L'initiative des habitants de Vidigal m'a impressionné. Je souhaitais leur permettre de développer le projet. Après plusieurs discussions, nous avons travaillé ensemble.

Avec une équipe d'architectes et urbanistes et grâce au financement de fondations privées, nous avons renforcé le côté "écolo" du parc en installant des systèmes de récupération des eaux usées pour subvenir aux besoins en eau des plantations et aménagé d'autres potagers. [Au total, le projet a coûté près de 18 200 euros, financé par la société d'architecture ArqFuturo, l'Insitut PDR, œuvrant pour le développement social, et la Fondation Getúlio Vargas, NDLR].

Nous avons également décoré l'espace avec toutes sortes d'objets de récupération.

"Les habitants cultivent les potagers et s’y approvisionnent, ça a donc permis d’améliorer leur quotidien"

Mais l'objectif était surtout d'intégrer ce parc au reste de la ville pour désenclaver la favela : nous avons dessiné de nouveaux chemins de promenade permettant notamment de relier la favela aux autres quartiers. C'est désormais un espace public ouvert à tous, où ont été installés des bancs et des jeux. Cette réappropriation a notamment permis d'écarter les trafiquants de drogue, qui occupaient le parc.
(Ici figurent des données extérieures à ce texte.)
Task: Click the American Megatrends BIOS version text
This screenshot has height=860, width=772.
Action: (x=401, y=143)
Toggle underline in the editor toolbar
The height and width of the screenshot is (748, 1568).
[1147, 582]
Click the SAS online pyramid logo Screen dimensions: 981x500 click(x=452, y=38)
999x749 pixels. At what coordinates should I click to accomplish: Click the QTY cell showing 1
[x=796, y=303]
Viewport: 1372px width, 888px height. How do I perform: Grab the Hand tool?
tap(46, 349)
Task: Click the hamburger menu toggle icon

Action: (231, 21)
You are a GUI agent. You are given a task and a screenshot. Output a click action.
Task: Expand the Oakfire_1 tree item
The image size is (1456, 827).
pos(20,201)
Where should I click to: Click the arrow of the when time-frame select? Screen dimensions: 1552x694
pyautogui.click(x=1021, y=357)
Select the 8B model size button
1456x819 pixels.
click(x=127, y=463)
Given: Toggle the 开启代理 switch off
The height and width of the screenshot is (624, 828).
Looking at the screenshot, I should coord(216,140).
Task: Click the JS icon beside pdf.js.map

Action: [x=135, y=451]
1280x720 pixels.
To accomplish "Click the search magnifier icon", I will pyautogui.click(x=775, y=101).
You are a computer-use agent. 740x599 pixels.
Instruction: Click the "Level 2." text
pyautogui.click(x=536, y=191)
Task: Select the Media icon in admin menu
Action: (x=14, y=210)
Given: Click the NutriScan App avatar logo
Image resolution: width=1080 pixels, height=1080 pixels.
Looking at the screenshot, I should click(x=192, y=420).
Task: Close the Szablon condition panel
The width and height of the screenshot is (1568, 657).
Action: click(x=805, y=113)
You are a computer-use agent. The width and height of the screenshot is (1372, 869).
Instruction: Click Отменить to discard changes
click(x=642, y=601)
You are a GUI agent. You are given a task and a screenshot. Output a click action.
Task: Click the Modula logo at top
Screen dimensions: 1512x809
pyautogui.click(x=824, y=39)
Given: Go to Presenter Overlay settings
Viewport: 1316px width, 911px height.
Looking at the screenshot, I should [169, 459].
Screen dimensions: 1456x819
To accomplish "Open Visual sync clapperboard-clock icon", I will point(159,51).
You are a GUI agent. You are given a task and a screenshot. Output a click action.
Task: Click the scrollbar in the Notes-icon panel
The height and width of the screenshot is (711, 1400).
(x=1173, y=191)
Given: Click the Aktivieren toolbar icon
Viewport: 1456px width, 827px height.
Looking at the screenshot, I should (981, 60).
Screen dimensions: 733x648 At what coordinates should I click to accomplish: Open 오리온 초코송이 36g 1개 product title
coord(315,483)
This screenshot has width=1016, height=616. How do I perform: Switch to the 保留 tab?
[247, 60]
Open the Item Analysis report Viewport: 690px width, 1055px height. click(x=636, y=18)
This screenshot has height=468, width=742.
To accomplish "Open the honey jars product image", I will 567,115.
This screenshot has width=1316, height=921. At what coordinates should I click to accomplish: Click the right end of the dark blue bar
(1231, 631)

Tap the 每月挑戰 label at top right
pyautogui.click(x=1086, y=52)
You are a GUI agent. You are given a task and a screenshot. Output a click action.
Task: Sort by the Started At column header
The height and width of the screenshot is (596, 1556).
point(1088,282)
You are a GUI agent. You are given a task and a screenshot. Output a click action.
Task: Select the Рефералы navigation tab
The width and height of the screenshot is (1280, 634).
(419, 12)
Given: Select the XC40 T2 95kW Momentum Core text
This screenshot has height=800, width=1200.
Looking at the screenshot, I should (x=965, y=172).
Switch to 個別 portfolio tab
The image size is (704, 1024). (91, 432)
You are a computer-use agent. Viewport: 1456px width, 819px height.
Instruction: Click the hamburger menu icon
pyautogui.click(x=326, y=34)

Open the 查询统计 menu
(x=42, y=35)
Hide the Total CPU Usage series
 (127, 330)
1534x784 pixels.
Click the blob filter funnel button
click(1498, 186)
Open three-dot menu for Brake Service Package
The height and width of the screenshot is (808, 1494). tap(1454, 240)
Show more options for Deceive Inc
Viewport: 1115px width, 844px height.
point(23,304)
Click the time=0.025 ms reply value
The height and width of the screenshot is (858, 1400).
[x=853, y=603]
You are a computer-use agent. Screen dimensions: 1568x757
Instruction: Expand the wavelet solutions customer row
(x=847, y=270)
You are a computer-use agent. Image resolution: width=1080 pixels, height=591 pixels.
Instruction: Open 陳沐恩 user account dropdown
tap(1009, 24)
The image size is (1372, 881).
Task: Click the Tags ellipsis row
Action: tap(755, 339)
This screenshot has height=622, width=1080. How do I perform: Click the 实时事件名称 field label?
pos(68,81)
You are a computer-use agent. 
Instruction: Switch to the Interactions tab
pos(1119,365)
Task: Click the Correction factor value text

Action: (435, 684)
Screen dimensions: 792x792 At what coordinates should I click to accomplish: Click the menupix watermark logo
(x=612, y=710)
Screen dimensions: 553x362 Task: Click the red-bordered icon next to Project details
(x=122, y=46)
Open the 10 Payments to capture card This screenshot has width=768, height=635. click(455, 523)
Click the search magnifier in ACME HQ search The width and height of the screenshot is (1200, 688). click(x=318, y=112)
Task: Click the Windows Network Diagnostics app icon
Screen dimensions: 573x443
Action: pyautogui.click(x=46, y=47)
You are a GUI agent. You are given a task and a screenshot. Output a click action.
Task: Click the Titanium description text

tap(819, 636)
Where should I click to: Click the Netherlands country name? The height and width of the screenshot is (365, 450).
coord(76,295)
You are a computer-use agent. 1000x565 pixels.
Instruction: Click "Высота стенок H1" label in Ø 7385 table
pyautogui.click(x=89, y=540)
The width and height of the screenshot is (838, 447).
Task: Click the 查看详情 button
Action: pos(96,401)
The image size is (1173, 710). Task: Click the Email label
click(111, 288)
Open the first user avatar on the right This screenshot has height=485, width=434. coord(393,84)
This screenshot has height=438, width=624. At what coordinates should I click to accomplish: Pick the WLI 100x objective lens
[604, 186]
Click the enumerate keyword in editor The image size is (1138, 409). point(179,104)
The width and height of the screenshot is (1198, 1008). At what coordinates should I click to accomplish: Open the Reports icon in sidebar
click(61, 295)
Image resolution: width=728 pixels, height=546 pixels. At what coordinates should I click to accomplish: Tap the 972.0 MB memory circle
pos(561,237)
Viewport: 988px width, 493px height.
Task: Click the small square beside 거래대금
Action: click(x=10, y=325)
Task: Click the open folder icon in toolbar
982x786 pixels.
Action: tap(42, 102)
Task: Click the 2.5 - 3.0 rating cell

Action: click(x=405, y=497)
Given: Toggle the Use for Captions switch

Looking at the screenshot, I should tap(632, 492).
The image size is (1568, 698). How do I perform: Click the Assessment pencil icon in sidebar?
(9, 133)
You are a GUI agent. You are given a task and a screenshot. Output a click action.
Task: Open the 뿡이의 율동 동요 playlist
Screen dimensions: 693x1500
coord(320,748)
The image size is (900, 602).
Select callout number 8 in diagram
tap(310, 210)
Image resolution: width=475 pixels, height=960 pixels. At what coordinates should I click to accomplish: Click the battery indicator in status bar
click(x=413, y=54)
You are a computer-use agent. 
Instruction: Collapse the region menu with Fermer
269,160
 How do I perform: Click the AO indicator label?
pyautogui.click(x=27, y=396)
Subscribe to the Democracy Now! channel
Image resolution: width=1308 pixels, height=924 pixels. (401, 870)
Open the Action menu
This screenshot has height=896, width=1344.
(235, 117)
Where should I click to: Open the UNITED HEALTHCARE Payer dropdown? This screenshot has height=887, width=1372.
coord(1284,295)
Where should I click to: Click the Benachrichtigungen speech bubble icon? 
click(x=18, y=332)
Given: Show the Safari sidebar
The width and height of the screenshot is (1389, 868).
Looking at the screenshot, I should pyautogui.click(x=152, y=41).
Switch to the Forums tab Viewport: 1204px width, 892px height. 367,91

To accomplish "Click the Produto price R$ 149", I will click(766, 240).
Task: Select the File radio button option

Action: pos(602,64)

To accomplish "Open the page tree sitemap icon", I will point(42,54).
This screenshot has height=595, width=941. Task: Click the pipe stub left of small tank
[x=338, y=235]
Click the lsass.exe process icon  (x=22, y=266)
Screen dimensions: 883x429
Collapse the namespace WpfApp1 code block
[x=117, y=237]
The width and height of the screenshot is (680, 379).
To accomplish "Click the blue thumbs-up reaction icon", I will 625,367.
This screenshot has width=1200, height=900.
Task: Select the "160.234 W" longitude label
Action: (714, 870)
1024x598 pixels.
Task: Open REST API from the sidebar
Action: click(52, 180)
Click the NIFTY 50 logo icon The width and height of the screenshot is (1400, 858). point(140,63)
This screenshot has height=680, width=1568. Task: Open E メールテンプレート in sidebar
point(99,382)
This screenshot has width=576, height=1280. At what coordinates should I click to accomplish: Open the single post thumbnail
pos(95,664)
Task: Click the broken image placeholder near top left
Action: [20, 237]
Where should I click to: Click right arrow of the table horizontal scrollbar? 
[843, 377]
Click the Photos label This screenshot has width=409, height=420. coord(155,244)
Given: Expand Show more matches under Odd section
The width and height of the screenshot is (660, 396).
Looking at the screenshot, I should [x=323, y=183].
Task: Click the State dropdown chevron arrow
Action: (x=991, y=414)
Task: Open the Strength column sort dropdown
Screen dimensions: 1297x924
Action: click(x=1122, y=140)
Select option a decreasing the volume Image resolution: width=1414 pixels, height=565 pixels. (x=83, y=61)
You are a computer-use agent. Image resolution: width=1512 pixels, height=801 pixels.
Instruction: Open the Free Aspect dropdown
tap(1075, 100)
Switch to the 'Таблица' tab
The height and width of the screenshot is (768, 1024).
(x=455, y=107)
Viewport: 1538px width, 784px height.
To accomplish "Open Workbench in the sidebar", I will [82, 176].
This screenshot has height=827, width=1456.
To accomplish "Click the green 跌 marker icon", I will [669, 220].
Quand je suis arrivé, le parc faisait 1 100 m2. En deux ans, il est passé à 8 500 m2 ! La fréquentation touristique augmente, preuve que l’image du quartier a changé. Nous avons également ouvert l’Institut Sitiê pour gérer le parc et organiser des événements autour de la protection de l’environnement.

Les habitants de la favela restent les premiers bénéficiaires du projet : ils cultivent les potagers et s’y approvisionnent, ça a donc permis d’améliorer leur quotidien. De même pour les fleurs, qui sont cueillies et vendues par des femmes du quartier. Le modèle a séduit d’autres pays. Je travaille actuellement sur un projet similaire en Afrique du Sud.